Not everything shuts down equally. The effects depend on whether a program is funded through the annual spending process or through a separate permanent funding stream. Programs that rely on annual appropriations are the ones that go dark.
SNAP benefits occupy an uncertain middle ground during a shutdown. The USDA’s contingency plan states that core nutrition programs, including SNAP and WIC, will continue operating “subject to the availability of funding,” drawing on carryover funds and contingency reserves.12U.S. Department of Agriculture. FNS 2024 Contingency Plan In practice, SNAP benefits for the first month after a shutdown starts are usually pre-loaded because states send electronic benefit files before the fiscal year ends. Beyond that first month, continued benefits depend on whether the USDA has enough reserve funding and whether it chooses to use it. A shutdown lasting several months could genuinely interrupt food assistance for millions of households.

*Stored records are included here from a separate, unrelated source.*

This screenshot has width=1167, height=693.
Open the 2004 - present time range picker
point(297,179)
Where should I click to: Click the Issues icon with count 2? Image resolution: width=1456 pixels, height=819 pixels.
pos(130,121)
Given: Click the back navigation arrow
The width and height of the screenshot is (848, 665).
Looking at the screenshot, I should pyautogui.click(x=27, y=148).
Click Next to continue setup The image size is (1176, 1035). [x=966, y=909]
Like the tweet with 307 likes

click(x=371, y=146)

Shutdowns don’t just inconvenience people waiting in line at the airport. They drag on the broader economy. The Congressional Budget Office estimated that the 43-day shutdown in the fall of 2025 reduced real GDP by roughly $11 billion, and that loss was never fully recovered even after the government reopened. The White House Council of Economic Advisers put the figure higher, projecting losses of approximately $15 billion per week.13Congressional Research Service. The 2025 (FY2026) Government Shutdown: Economic Effects
Those numbers reflect more than just unpaid federal salaries. Small businesses that depend on SBA loans can’t close their financing. Government contractors lay off workers. Tourism-dependent communities near national parks lose revenue. Regulatory delays ripple through industries waiting on permits and approvals. The economic damage compounds with each passing week, and not all of it bounces back when the doors reopen.
Funding gaps have happened more than 20 times since the late 1970s, though many were brief and didn’t result in actual shutdowns.14Office of the Historian, U.S. House of Representatives. Funding Gaps and Shutdowns in the Federal Government The modern era of disruptive shutdowns began in the 1990s, when political standoffs started producing closures that lasted weeks rather than days.

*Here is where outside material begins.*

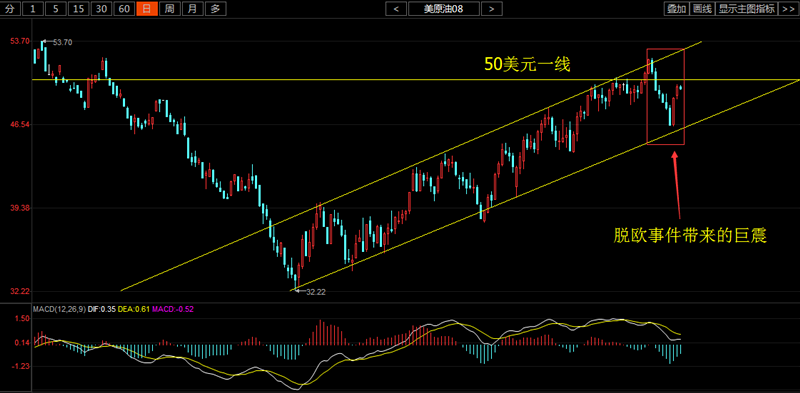The image size is (800, 393).
Task: Select the 60-minute period tab
Action: click(124, 8)
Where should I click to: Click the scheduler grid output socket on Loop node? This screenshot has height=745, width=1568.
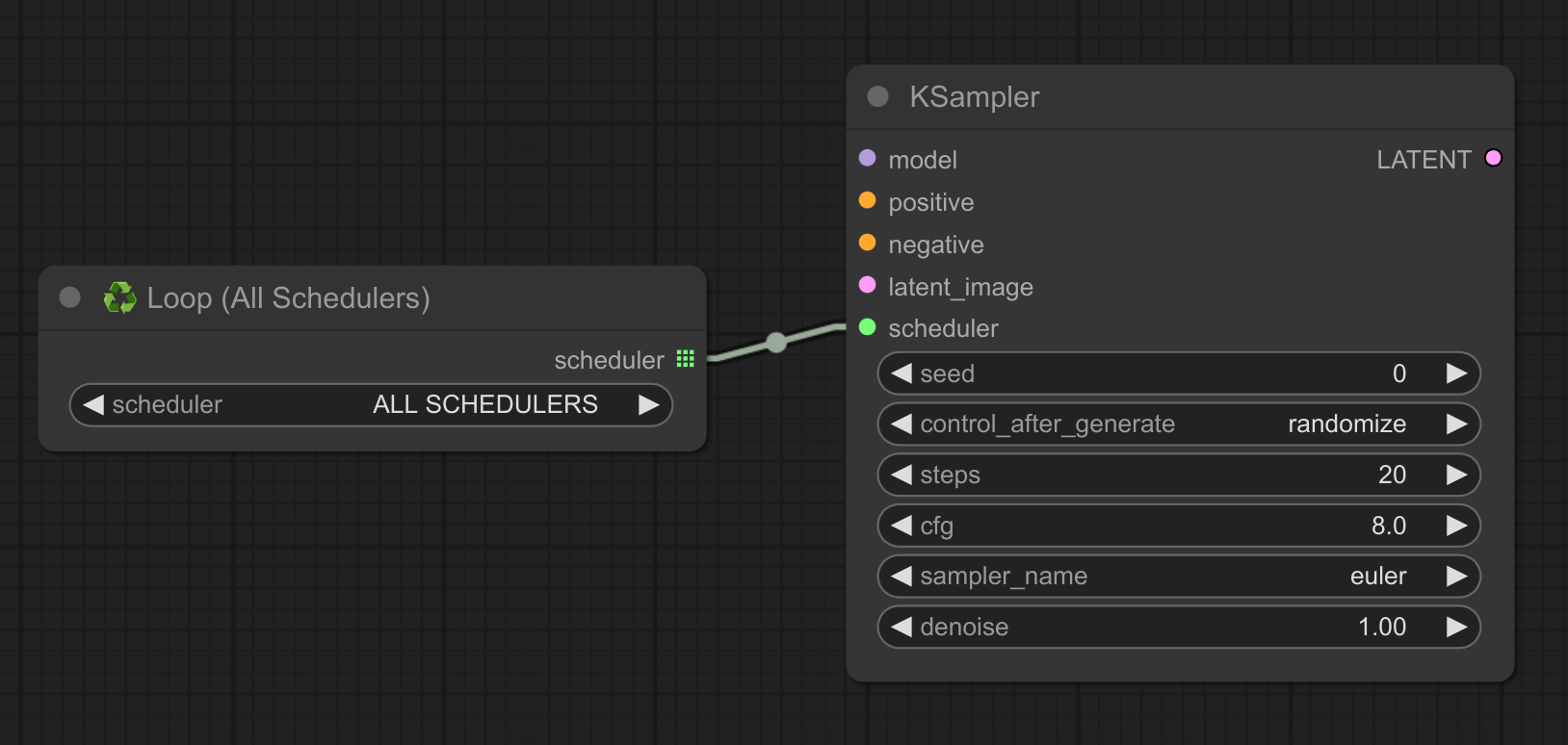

Before the 1980s, funding gaps rarely led to actual closures. Agencies kept operating under the assumption that Congress would eventually pass a spending bill. That changed after Attorney General Benjamin Civiletti issued opinions in 1980 and 1981 concluding that the Antideficiency Act required agencies to shut down during a lapse, not just muddle through. Every funding gap since then has followed shutdown procedures.

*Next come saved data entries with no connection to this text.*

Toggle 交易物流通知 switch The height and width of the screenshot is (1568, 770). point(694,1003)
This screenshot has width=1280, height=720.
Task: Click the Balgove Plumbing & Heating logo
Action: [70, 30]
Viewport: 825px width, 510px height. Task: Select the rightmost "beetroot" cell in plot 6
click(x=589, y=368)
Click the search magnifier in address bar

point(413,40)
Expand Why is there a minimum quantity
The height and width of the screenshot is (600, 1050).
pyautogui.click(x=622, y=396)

A shutdown ends the same way it could have been prevented: Congress passes a spending bill and the President signs it. That bill can be a full set of appropriations or another continuing resolution that buys more time. Either way, the President’s signature restores legal spending authority to the affected agencies.
Once the bill becomes law, the Office of Management and Budget issues a memorandum directing agencies to reopen in an orderly fashion.16Office of Management and Budget. M-26-01 Reopening Departments and Agencies Furloughed employees are told to report back to work, typically the next business day. But reopening isn’t instant. Agencies face a backlog of unprocessed applications, postponed inspections, and accumulated casework. After longer shutdowns, some agencies need weeks to return to normal capacity, and functions like TSA staffing may lag even further as employees who resigned during the shutdown need to be replaced and retrained.